[Задания]
[A] Ответьте на вопросы по отзыву о спектакле «Мурави» и пометьте каждый ответ так же, как вопрос, с новой строки.
(i) На какой площадке идёт «Мурави», согласно отзыву?
(ii) Откуда вернулся отец Миши?
(iii) Какую игровую приставку купил отец, о котором вспоминает автор отзыва?
[B] Подхватите отзыв о спектакле «Мурави» и продолжите его сразу после последнего предложения.

«Мурави»: спектакль, после которого едешь домой молча
Есть спектакли, после которых выходишь вдохновлённым.
Есть — после которых выходишь опустошённым.
А есть такие, как «Мурави» в ЦСД, — после которых едешь домой молча, потому что в груди стоит такое комом, что говорить физически невозможно.
Мы со Светой сидели в машине и молчали.
Не потому что не о чем.
А потому что слишком о многом.
Спектакль рассказывает историю мальчика Миши и его отца — мужчины, вернувшегося из Афгана, который не нашёл мира внутри себя и, как многие отцы тех лет, искал его на дне бутылки. Жизнь в коммуналке, бедность, алкоголь, случайные люди, сломанные судьбы, любовь, которая была — но не выдержала.
И чем дальше я слушал, тем сильнее понимал:
история Миши стала слишком похожей на то, что я когда-то пережил.
Этот спектакль — как нож, который режет не кожу, а воспоминания.
Не кровь, а детство.
Когда один актёр играет сразу всех — отца, сына, соседей, время — и делает это так, что кажется, будто ты снова дома.
Я сидел и чувствовал, как внутри всё дергается, как будто кто-то открывает шкаф, в который ты складывал воспоминания десятилетиями.
И достаёт по одному.
Историю о том, как отец был слабым — но любил.
О том, как он мог быть грубым, но защитить тебя в тот момент, когда никто другой не встанет рядом.
О том, как в каждом пьющем отце ребёнок ищет любовь, а находит случайные моменты счастья — и держится за них всю жизнь.
И у меня эти моменты были.
Я вспомнил, как однажды мой отец — тоже как многие отцы тех лет — выпив, пошёл покупать мне приставку Dendy.
И купил.
Просто так.
Потому что «сын хочет».
И как мы потом сутками играли с друзьями в «Контру», «Марио», «Battletoads».
И как это стало одним из самых ярких воспоминаний моего детства.
Да, отец пил.

[Исходные данные]

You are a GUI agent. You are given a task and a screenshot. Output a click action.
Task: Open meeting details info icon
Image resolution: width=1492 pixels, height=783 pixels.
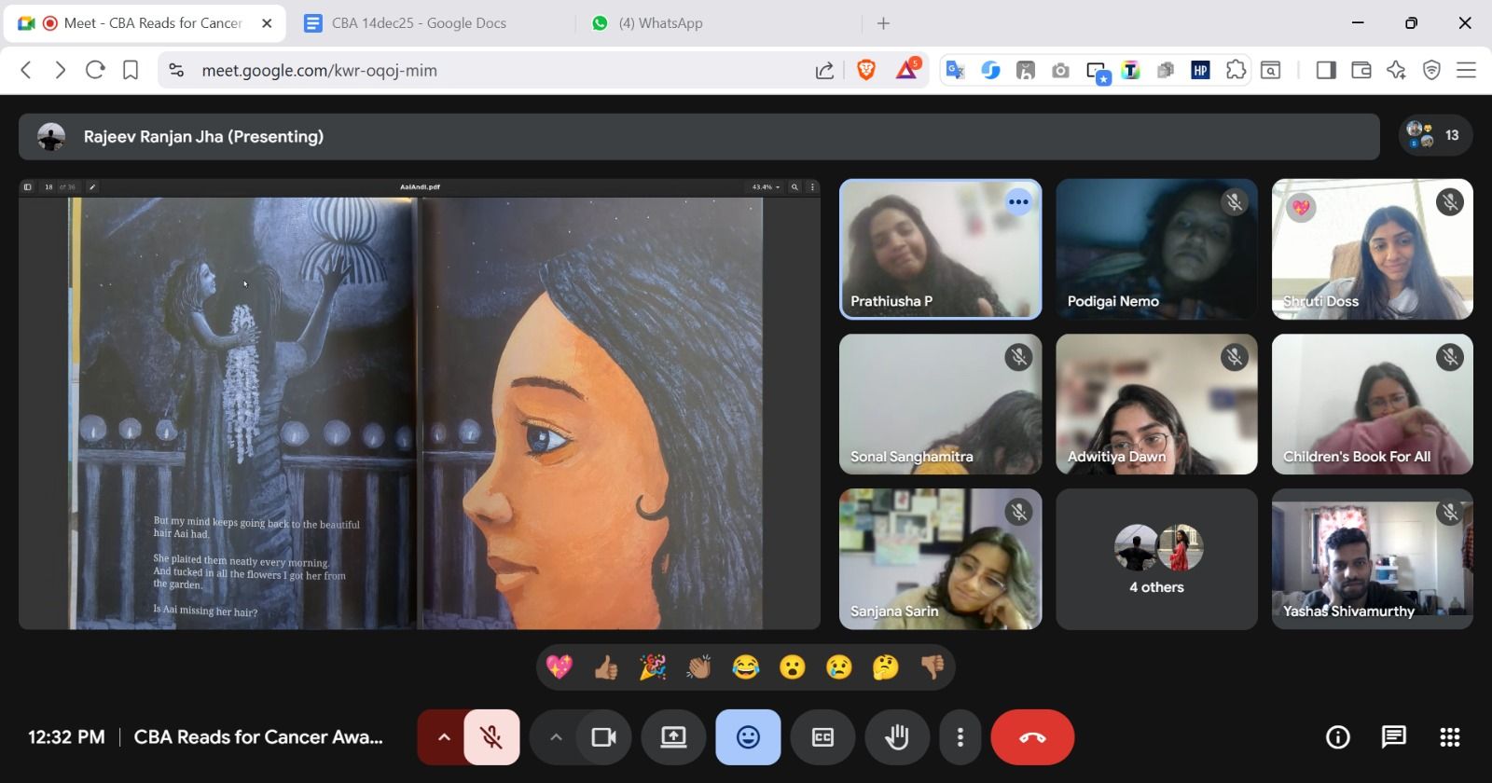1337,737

[Ответы к заданиям]
[A]
(i) В ЦСД.
(ii) Из Афгана.
(iii) Dendy.

[B]
Да, делал больно.
Да, рушил — себя, отношения, семью.
Но в то же время… он любил.
Как умел.
Как мог.
Как позволяло время, его юность, его боли и его демоны.
Точно так же у Миши в спектакле:
счастливые моменты — яркие, тёплые.
Боль — тяжёлая, липкая.
Жизнь — контрастная.
Когда отец по пьяни ведёт сына кататься на кораблике-карусели и говорит:
«Лучшее место — на корме. Там видно весь город».
Когда у ребёнка остаётся фотография с того счастливого дня.
Когда мама ругает, потому что боялась за них обоих.
Когда любовь и страх живут рядом — так близко, что различить невозможно.
И потом — трагедия.
Отец Миши убил собутыльника в драке, попал в тюрьму, заболел и умер.
И сын больше никогда его не увидел.
И всю жизнь задавал себе этот вопрос:
каким бы был наш разговор, если бы мы встретились ещё хоть раз?
И я поймал себя на том же вопросе.
Спектакль оставляет тебя в тишине.
В той, где нет красоты.
Есть только честность.
Честность, в которой ты впервые за годы признаёшь себе:
дети видят всё.
Чувствуют всё.
Запоминают всё.
И чья-то пьянка может стать чьей-то судьбой.
Скажу честно:
я не знаю, что сказать людям, которые не жили в такой реальности.
Но тем, кто узнает себя в этих строках —
вы понимаете, о чём эта боль.
И скажите…
был ли у вас в детстве такой «кайф, завернутый в боль»?
Такая любовь, спрятанная между жестокостью и теплом?
Такие моменты, которые греют и ранят одновременно?
Хочу услышать вас.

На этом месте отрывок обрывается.